I've been working my way through Scot McKnight's book, The King Jesus Gospel, here on the blog for the past couple of days. I want to recap what I've learned in the first four chapters.
- We evangelicals have mistaken the Plan of Salvation for the Gospel.
- We have traded in a gospel culture for a salvation culture.
- Our evangelism focuses exclusively on bringing people to a point of decision.
- As a result, we do a poor job of making genuine disciples of Jesus.
- The biblical gospel is the Story of Jesus, found in 1 Corinthians 15:3-5
What is most impressive about this book is how clearly and concisely Scot paint the American evangelical landscape. His putting his finger on some things that have been brooding beneath the surface for a long time. So how did we get here?
Chapter 5: How Did Salvation Take Over the Gospel?
The early creeds were the Church's attempt to work out the Story of Jesus, the Gospel. They served to create a gospel culture that survived, though didn't always thrive, until the Reformation. "The singular contribution of the Reformation...was that the gravity of the gospel was shifted toward human response and personal responsibility. ...The Reformation said, in effect, that the 'gospel' must lead to personal salvation." (71)

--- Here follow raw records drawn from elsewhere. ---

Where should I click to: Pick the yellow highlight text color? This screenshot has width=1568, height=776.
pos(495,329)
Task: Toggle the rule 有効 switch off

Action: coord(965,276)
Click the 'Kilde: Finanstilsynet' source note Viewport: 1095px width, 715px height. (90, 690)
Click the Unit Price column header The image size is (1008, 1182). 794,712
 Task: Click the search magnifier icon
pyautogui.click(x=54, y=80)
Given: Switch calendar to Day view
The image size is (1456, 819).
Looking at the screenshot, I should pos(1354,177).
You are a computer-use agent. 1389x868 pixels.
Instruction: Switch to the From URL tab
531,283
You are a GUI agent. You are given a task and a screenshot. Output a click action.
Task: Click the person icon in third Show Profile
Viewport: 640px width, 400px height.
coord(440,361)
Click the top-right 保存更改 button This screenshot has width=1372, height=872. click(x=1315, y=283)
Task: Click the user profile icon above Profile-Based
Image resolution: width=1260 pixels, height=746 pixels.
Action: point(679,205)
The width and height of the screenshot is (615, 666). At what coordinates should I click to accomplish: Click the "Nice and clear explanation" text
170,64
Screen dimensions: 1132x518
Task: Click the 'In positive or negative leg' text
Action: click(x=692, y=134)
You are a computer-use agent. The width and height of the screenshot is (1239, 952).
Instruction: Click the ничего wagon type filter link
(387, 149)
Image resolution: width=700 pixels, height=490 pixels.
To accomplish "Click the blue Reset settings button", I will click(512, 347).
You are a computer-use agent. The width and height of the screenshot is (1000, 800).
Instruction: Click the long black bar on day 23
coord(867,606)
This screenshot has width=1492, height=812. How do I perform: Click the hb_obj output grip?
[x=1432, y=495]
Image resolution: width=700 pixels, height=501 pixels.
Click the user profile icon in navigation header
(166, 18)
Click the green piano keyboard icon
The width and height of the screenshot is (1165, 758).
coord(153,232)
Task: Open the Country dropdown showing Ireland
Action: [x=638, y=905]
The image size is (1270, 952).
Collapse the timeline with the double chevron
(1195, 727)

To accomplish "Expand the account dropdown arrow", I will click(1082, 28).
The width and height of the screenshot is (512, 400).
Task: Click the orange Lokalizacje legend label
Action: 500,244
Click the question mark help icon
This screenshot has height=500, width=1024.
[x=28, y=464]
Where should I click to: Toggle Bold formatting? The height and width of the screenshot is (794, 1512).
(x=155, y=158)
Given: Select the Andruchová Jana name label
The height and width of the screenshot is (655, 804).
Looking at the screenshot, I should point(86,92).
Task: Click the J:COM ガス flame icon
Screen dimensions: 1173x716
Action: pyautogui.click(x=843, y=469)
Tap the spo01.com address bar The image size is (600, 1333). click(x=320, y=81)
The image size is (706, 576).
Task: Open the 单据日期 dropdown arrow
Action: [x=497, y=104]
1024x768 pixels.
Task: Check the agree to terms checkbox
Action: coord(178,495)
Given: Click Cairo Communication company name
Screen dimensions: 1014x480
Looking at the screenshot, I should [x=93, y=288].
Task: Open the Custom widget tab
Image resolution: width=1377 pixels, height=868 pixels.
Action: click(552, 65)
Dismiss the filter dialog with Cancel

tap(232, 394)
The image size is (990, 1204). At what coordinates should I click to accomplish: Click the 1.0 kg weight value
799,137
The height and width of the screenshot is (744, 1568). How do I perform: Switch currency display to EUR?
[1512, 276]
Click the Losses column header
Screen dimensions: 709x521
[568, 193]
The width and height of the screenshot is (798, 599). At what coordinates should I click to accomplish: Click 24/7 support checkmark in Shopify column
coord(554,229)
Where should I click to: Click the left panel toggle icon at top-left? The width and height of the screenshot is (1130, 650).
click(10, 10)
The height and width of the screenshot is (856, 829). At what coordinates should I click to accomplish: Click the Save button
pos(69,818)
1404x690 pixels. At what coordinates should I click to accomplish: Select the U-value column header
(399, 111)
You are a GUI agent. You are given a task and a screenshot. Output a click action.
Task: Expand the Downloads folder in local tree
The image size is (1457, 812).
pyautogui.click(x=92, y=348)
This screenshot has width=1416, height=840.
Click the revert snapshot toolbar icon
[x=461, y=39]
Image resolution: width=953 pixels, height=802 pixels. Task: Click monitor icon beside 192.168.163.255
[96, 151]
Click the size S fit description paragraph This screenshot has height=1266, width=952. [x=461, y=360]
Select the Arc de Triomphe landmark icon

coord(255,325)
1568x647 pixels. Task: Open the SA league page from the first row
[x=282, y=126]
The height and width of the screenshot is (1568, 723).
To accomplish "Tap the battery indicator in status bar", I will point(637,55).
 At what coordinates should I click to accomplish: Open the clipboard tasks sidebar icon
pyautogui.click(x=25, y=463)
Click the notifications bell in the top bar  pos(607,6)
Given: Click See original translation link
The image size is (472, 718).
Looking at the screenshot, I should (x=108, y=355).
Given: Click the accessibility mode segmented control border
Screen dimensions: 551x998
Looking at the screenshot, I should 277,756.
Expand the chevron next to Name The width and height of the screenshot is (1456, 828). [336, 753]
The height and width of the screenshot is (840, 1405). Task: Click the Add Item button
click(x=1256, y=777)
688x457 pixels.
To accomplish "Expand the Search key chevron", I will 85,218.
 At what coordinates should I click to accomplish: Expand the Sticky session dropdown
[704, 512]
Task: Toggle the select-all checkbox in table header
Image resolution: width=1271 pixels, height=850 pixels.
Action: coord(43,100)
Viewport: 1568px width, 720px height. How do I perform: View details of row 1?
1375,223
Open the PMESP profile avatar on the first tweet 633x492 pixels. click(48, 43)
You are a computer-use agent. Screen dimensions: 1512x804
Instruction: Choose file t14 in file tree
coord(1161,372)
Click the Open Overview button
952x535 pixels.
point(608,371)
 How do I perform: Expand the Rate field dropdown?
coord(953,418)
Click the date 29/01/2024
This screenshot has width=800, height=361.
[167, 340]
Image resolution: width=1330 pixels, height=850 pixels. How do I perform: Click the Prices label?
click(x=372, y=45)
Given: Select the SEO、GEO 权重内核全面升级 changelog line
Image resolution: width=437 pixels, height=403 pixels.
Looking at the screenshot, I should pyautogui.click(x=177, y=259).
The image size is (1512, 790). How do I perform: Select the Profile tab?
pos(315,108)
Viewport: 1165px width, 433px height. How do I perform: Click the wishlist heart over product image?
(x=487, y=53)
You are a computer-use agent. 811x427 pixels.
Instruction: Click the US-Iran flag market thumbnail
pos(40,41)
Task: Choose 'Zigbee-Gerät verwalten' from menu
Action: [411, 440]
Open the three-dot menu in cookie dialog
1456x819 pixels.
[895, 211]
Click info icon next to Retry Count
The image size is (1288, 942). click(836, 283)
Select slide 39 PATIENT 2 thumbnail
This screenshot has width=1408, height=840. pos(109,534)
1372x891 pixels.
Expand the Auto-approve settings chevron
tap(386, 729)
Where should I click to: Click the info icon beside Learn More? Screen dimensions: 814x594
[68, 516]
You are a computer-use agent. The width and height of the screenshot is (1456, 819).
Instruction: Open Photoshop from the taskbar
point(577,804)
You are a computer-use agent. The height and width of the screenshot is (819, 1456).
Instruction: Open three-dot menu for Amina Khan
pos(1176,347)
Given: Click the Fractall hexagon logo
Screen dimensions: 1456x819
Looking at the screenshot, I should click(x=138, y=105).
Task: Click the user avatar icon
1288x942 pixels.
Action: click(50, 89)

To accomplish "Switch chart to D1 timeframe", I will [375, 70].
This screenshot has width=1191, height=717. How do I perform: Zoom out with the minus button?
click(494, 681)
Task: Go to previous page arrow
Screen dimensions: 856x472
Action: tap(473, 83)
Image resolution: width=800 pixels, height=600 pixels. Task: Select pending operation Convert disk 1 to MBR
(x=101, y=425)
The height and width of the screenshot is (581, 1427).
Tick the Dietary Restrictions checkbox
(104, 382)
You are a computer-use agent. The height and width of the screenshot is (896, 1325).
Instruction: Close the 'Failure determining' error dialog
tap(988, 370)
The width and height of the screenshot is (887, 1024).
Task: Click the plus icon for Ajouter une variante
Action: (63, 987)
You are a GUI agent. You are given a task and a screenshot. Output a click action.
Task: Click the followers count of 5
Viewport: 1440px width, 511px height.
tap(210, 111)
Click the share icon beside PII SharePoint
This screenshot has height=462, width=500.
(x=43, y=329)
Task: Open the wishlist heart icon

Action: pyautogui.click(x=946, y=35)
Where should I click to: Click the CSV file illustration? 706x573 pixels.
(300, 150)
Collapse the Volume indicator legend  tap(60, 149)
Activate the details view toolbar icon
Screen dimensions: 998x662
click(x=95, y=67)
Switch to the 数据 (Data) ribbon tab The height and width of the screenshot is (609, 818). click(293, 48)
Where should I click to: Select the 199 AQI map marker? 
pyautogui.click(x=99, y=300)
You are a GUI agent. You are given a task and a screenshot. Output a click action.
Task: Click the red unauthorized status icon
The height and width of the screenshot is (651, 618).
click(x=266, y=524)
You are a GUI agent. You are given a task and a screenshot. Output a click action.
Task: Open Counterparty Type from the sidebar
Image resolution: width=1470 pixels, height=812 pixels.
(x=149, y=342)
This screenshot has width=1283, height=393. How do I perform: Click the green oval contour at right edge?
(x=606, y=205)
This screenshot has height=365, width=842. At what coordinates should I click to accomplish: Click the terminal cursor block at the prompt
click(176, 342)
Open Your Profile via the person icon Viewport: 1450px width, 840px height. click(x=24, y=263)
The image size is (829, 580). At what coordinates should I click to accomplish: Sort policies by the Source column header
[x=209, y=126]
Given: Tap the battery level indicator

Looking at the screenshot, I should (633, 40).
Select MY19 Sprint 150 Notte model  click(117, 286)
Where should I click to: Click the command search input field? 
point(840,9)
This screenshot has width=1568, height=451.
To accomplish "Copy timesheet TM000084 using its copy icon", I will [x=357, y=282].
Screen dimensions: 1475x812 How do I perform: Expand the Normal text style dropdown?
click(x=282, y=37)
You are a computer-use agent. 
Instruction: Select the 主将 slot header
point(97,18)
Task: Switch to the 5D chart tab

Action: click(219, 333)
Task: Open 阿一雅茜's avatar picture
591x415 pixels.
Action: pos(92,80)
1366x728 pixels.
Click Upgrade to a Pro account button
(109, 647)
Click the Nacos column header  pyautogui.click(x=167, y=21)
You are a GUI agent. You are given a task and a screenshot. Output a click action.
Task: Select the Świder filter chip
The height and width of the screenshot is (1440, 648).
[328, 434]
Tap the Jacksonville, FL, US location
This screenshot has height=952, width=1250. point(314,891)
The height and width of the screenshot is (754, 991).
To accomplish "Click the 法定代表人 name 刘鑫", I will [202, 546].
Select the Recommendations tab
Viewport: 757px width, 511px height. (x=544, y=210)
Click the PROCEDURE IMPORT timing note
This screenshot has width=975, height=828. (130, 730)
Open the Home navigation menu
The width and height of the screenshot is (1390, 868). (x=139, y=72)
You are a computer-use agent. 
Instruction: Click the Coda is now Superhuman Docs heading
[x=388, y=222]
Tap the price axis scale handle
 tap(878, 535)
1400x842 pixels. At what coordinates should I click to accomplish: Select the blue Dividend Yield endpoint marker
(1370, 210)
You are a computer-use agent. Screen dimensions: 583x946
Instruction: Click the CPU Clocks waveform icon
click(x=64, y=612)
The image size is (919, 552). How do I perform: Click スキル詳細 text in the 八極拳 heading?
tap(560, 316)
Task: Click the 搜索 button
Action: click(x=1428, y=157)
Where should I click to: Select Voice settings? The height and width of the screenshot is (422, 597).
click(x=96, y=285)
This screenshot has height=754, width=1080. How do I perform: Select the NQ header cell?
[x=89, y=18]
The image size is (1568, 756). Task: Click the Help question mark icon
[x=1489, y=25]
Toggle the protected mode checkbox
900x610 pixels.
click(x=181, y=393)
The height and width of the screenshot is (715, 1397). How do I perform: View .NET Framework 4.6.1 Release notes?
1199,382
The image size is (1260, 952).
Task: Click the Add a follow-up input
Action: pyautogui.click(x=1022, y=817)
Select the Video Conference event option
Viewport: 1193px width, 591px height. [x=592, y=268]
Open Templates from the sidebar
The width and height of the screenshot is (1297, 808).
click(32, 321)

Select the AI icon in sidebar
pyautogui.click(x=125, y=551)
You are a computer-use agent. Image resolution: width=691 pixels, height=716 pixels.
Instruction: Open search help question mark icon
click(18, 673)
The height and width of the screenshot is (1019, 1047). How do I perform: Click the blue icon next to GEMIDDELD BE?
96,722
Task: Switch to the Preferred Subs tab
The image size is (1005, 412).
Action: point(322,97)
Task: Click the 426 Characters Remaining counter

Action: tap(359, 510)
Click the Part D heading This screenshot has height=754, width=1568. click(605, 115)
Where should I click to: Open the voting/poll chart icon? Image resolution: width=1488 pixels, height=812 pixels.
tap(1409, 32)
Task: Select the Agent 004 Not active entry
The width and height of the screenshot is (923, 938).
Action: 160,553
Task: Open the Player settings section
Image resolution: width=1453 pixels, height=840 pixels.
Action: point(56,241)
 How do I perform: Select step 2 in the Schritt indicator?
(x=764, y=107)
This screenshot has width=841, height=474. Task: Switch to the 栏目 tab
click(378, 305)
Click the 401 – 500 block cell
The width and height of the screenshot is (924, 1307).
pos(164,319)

The Reformation did not create this salvation culture immediately, but it set into action processes by which the old gospel culture was discarded, and the new salvation culture was embraced. "The Story of...Jesus became the System of Salvation." (72) Now we have a Christian culture that is obsessed with salvation, which is merely one of the many benefits of the gospel. The fact that we can go to heaven when we die is good news, but it is not the Gospel of Jesus Christ. Rather, it comes to those who believe the gospel, and in that belief, order their lives by it.
My next post on the book will cover the final two chapters, with a particular emphasis on how we create a gospel culture today. I'm skipping the intervening chapters, not because they aren't any good, but because I feel as though I ought to leave something for you to discover when you read the book.